WHAT YOU SHOULD DO: Retype exactly the lines below, beginning with the first and ending with the line where "2576x1450 pixels." appears.

------------

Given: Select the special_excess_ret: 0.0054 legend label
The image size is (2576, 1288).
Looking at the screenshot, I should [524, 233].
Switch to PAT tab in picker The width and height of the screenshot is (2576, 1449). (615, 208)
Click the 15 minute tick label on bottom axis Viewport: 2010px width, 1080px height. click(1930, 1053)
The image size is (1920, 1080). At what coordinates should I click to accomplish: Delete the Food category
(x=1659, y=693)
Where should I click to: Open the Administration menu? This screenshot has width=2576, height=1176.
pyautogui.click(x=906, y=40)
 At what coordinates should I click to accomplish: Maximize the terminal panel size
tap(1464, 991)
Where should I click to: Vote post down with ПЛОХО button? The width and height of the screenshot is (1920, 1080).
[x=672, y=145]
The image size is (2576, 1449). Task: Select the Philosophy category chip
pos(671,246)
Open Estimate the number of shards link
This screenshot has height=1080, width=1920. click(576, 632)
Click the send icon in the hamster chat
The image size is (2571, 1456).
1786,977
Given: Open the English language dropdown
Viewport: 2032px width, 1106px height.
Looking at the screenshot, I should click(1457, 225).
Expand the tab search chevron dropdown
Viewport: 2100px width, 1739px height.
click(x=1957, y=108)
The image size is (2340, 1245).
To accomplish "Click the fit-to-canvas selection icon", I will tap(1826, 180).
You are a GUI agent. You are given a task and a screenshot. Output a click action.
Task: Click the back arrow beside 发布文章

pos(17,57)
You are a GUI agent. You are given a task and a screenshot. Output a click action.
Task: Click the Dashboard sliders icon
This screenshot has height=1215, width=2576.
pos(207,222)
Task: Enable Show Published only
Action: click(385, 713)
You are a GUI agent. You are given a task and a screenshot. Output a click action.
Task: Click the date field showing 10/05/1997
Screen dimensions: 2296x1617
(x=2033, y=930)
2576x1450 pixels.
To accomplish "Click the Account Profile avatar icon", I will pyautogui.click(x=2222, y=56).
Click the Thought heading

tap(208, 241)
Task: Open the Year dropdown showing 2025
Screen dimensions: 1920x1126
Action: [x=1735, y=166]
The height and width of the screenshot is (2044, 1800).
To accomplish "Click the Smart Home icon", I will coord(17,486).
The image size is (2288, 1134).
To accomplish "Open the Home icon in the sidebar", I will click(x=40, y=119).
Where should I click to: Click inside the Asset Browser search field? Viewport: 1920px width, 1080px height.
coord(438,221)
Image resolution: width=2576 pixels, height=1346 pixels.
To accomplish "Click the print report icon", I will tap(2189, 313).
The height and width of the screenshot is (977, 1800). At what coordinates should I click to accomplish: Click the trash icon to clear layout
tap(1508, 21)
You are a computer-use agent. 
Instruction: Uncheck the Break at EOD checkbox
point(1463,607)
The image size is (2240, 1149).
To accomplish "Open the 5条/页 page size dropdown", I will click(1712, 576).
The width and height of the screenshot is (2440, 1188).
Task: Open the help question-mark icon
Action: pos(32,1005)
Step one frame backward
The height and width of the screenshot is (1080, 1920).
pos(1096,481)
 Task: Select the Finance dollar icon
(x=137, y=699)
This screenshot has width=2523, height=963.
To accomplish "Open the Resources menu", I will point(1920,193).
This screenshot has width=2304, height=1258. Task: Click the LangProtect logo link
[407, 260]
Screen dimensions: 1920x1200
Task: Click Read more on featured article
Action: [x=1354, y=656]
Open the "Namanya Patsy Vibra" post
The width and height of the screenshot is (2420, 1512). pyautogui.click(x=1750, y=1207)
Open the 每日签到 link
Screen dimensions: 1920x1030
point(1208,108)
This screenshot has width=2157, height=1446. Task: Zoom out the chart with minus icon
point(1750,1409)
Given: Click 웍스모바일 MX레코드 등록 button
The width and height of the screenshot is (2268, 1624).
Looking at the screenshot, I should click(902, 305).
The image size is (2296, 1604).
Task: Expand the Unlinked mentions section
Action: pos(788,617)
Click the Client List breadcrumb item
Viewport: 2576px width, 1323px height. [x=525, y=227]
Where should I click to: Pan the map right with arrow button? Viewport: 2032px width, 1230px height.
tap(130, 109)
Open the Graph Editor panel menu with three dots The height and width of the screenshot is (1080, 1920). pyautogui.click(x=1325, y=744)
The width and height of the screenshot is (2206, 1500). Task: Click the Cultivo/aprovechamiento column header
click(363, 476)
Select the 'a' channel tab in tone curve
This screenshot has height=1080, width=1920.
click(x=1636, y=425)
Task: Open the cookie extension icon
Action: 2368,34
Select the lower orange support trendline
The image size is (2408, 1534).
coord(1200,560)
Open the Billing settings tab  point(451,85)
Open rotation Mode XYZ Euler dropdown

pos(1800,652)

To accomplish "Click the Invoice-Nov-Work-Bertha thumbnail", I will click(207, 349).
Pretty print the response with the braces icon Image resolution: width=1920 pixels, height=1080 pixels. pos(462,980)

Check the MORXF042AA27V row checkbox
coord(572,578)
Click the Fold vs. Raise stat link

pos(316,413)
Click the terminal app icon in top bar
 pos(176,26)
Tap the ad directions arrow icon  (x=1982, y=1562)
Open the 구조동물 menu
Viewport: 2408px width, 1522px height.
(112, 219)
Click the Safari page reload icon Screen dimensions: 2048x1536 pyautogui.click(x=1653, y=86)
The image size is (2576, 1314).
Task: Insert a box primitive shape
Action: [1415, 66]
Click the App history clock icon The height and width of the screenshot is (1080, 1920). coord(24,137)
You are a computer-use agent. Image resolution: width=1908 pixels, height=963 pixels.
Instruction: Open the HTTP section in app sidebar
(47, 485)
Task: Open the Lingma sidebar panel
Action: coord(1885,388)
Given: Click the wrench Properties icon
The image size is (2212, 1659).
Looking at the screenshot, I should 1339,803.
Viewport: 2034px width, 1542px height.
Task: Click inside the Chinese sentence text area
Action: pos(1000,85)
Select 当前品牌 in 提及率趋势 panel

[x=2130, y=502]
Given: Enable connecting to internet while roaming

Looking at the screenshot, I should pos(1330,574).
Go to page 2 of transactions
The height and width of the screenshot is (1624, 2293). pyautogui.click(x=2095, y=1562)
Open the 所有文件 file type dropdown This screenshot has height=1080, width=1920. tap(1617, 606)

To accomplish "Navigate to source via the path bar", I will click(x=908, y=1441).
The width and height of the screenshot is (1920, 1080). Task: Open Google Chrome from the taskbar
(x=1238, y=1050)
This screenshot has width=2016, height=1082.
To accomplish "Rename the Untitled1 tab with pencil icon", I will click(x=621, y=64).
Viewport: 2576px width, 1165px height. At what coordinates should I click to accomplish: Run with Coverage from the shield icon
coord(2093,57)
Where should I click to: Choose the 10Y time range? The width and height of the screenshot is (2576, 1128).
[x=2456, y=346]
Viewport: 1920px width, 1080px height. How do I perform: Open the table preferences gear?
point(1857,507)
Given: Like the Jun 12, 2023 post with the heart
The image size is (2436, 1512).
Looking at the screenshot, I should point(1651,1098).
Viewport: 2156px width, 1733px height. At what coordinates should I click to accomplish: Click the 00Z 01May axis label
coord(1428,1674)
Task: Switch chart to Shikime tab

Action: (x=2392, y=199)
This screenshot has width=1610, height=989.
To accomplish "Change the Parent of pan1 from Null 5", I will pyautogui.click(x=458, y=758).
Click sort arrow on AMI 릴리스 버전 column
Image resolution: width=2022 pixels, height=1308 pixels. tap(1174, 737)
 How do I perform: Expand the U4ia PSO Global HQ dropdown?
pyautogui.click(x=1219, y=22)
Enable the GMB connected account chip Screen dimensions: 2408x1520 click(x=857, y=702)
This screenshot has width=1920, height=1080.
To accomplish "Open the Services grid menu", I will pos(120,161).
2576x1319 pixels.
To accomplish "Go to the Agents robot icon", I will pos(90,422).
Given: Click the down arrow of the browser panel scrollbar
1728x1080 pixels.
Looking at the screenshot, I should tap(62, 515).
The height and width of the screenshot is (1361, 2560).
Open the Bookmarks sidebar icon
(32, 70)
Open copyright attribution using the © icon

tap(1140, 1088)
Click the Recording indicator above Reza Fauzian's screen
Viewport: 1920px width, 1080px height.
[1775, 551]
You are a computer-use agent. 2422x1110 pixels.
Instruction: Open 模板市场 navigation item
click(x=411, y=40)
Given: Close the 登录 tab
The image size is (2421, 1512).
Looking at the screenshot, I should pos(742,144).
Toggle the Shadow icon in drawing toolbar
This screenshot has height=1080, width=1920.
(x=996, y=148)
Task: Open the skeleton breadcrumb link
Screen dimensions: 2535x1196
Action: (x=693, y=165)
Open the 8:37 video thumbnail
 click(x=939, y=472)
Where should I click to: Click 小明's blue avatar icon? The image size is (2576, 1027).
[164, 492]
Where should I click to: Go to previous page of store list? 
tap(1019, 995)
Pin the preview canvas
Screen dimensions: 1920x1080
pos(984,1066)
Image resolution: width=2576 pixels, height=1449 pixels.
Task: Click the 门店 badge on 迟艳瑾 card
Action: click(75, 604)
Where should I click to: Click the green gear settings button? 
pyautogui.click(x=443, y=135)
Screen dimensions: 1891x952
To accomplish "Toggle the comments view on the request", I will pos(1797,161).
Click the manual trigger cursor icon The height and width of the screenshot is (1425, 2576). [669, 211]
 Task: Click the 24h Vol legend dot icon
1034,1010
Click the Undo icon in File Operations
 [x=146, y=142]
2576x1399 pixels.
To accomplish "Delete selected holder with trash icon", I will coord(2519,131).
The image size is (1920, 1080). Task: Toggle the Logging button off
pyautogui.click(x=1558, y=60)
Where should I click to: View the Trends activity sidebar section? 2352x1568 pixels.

------------

ANSWER TO THIS PROBLEM:
Given: Select the special_excess_ret: 0.0054 legend label
The image size is (2576, 1288).
Looking at the screenshot, I should [524, 233].
Switch to PAT tab in picker The width and height of the screenshot is (2576, 1449). (615, 208)
Click the 15 minute tick label on bottom axis Viewport: 2010px width, 1080px height. click(1930, 1053)
The image size is (1920, 1080). At what coordinates should I click to accomplish: Delete the Food category
(x=1659, y=693)
Where should I click to: Open the Administration menu? This screenshot has width=2576, height=1176.
pyautogui.click(x=906, y=40)
 At what coordinates should I click to accomplish: Maximize the terminal panel size
tap(1464, 991)
Where should I click to: Vote post down with ПЛОХО button? The width and height of the screenshot is (1920, 1080).
[x=672, y=145]
The image size is (2576, 1449). Task: Select the Philosophy category chip
pos(671,246)
Open Estimate the number of shards link
This screenshot has height=1080, width=1920. click(576, 632)
Click the send icon in the hamster chat
The image size is (2571, 1456).
1786,977
Given: Open the English language dropdown
Viewport: 2032px width, 1106px height.
Looking at the screenshot, I should click(1457, 225).
Expand the tab search chevron dropdown
Viewport: 2100px width, 1739px height.
click(x=1957, y=108)
The image size is (2340, 1245).
To accomplish "Click the fit-to-canvas selection icon", I will tap(1826, 180).
You are a GUI agent. You are given a task and a screenshot. Output a click action.
Task: Click the back arrow beside 发布文章

pos(17,57)
You are a GUI agent. You are given a task and a screenshot. Output a click action.
Task: Click the Dashboard sliders icon
This screenshot has height=1215, width=2576.
pos(207,222)
Task: Enable Show Published only
Action: click(385, 713)
You are a GUI agent. You are given a task and a screenshot. Output a click action.
Task: Click the date field showing 10/05/1997
Screen dimensions: 2296x1617
(x=2033, y=930)
2576x1450 pixels.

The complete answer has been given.